An unadvertised feature of the same educational programme is the instruction given on rival groups. Militant seldom publicly acknowledges that other left groups exist, but in private it is recognised that they are a danger to the young, on a par with drugs, drink and glue-sniffing. New recruits are given a rather undifferentiated description and warning about their rivals, who are given the collective name of The Sects. Every member is warned of the cancerous nature of these groups and the danger involved in extending any toleration to them. Their main sin is not being in the Labour Party, and where the group is entrist, not having a programme. Militant, it proudly proclaims, does have a programme of nationalisation of the 253 monopolies under workers’ control. The programme itself most people will recognise as the traditional one common to all Social Democratic parties up till 1914. The main addition to the original consists of the proposal that a future Labour government should rush an enabling act through Parliament which will allow it to take control away from the speculators and saboteurs who might try to wreck it. Opponents like to present this as a revolutionary Trotskyist measure, but it was first suggested by Clement Atlee in the 1930s. Militant’s patriotism and constitutionalism was demonstrated during the Falkland’s War, when it was the only left group to reject the whinging pacifism of the likes of Tam Dalyell. Many were surprised that the group did not oppose the war, but any politically-educated person must know that Kautsky took an identical attitude to defending Germany in 1914.

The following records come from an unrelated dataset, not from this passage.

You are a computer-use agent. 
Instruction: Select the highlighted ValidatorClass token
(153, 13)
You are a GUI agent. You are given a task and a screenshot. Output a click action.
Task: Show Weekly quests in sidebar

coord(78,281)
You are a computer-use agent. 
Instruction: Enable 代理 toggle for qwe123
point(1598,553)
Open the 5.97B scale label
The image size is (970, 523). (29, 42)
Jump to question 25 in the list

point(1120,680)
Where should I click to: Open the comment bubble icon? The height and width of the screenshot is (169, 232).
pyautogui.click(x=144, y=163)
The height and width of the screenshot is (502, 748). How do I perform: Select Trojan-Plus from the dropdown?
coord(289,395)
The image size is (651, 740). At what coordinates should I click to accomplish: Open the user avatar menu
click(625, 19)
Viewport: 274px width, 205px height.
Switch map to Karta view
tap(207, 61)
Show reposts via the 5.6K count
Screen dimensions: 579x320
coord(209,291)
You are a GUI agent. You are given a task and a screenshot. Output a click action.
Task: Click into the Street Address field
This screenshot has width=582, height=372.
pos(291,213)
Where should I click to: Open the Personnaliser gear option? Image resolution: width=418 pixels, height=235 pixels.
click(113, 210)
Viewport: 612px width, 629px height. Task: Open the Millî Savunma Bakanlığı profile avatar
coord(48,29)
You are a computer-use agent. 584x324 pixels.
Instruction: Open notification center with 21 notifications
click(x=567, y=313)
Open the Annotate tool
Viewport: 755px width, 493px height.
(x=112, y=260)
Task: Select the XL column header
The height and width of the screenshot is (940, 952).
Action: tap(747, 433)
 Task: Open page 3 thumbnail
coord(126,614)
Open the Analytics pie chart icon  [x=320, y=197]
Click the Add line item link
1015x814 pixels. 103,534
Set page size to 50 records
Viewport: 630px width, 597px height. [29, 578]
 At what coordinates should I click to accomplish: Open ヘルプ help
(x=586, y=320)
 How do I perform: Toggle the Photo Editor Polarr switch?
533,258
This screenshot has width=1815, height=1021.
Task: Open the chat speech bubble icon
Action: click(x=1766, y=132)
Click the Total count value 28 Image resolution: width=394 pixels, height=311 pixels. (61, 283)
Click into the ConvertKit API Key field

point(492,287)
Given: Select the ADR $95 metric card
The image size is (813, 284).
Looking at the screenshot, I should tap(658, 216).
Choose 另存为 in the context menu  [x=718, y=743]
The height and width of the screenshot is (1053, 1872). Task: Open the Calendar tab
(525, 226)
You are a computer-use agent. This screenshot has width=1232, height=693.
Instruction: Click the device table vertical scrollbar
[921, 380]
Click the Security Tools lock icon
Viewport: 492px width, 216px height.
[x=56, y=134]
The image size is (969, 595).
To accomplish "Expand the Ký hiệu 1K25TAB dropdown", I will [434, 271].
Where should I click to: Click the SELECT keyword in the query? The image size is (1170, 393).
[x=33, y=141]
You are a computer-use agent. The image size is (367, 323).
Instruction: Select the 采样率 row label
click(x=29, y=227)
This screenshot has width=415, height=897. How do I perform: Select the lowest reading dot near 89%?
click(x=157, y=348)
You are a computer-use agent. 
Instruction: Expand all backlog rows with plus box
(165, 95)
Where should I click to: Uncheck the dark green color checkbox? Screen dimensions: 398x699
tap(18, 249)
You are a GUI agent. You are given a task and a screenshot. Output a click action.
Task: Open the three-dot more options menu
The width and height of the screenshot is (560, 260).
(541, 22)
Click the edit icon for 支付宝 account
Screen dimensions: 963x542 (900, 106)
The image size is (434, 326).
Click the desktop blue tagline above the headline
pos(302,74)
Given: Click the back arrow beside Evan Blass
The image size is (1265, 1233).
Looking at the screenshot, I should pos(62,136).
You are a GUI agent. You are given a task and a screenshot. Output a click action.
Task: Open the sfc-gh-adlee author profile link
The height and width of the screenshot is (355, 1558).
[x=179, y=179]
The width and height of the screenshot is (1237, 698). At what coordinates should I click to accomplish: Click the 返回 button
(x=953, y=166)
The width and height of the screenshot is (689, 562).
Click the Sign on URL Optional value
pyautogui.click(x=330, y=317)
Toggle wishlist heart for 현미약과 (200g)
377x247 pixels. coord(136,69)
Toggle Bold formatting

In the early 1980s, we were told that the group’s journal was to become a daily, but as the speed of recruitment slackened the proposal was quietly abandoned. Not even the most loyal supporter would read its unchanging contents every day: really, it would be better as an annual. The most common complaint made against Militant by other Labour Party members is that the group refuses to cooperate with anyone else in the party. The fact that this is so surely refutes the unjustified charge of Trotskyism. Trotsky proposed the entry tactic in the 1930s to enable a small group of Marxists to make contact with the activists of socialist parties and to influence them through participation in joint activities and debate. Militant has absolutely no interest in what other members of the Labour Party think, and sees itself as becoming the party through a gradual process of recruitment.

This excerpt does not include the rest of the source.